_EXERCISE INSTRUCTIONS:_
Scan the data below and copy each line where "green" occurs.
____ DATA EXTRACT
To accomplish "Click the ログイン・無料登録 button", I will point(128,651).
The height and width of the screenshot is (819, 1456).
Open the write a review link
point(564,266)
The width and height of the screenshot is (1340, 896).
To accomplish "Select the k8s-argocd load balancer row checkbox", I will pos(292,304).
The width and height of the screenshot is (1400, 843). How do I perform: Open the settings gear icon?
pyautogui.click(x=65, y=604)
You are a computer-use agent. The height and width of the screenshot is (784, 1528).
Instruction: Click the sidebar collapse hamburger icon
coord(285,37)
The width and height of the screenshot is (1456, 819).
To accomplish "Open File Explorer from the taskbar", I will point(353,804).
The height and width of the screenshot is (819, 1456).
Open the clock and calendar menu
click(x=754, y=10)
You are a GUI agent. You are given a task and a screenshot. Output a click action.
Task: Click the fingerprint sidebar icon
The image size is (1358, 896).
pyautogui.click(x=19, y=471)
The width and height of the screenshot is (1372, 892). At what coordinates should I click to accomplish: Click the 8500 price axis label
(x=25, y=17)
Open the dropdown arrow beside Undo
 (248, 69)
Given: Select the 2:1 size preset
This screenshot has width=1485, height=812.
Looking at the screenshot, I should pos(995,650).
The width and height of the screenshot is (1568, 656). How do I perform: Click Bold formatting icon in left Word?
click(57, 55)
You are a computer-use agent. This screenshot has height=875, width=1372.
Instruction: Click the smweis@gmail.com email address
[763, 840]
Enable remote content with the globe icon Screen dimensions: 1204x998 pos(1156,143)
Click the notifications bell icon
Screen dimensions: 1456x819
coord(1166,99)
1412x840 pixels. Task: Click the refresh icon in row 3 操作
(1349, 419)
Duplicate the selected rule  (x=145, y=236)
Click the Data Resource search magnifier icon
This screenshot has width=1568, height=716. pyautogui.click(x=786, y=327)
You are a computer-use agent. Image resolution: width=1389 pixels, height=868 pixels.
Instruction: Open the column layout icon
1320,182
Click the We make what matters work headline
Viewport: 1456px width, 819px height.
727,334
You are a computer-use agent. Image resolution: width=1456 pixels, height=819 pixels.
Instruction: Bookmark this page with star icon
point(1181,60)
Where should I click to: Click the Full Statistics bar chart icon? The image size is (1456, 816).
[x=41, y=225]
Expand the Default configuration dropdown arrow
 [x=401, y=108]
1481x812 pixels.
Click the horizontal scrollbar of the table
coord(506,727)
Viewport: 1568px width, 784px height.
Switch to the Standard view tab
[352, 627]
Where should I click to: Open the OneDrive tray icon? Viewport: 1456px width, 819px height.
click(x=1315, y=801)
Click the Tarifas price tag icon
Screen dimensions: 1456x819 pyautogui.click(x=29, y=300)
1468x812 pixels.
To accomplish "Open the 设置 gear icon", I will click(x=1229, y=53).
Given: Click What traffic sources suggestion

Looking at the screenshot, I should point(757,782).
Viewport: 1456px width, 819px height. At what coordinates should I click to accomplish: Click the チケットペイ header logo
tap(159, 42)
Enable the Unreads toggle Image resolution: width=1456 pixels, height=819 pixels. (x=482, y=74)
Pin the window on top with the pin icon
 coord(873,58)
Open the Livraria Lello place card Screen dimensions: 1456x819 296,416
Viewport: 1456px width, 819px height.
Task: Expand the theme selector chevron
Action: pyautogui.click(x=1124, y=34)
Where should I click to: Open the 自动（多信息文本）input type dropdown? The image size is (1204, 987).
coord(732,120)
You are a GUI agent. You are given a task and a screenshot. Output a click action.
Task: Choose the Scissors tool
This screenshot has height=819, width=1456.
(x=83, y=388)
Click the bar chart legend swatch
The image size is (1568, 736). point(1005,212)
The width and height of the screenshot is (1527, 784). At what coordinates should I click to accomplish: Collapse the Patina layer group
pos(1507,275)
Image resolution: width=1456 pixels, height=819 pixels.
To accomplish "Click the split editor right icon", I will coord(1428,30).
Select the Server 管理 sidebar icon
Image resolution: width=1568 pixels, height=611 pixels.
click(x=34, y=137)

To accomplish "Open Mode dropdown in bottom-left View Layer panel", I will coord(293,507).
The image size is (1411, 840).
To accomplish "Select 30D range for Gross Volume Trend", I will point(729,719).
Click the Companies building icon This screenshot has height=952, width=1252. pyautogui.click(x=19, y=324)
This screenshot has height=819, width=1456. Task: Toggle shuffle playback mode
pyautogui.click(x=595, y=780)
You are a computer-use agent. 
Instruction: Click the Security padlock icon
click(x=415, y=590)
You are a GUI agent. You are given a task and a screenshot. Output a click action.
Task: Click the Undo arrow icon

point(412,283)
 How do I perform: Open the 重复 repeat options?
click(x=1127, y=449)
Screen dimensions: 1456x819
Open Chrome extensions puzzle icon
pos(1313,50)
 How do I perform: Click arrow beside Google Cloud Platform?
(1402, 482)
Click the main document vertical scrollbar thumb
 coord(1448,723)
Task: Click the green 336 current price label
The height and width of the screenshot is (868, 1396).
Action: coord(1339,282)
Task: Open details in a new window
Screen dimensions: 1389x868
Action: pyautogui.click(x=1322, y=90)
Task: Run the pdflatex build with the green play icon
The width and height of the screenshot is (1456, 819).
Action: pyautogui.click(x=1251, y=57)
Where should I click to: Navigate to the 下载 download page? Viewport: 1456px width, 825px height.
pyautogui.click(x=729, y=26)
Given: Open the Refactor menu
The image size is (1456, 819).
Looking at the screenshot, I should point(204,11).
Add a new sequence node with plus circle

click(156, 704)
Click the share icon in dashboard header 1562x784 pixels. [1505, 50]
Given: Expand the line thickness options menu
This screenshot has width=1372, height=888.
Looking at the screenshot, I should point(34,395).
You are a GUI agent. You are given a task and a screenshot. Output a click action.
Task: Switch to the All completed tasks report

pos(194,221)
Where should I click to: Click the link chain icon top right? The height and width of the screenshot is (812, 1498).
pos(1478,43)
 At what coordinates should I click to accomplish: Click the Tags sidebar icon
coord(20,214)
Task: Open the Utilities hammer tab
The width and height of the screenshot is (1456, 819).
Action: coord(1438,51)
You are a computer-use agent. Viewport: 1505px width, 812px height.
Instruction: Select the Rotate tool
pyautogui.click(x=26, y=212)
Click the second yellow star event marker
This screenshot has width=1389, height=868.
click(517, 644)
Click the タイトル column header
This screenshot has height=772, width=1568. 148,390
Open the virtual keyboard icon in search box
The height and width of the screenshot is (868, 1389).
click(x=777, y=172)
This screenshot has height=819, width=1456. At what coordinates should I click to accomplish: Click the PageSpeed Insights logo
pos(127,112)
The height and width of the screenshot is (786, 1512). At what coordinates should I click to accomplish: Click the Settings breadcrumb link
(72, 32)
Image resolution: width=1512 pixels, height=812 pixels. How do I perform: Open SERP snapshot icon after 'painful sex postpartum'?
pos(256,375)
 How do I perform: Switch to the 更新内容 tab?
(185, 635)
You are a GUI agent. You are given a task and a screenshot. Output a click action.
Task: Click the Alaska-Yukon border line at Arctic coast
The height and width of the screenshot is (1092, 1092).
________
_SOLUTION BELOW:_
Task: Click the green 336 current price label
Task: Run the pdflatex build with the green play icon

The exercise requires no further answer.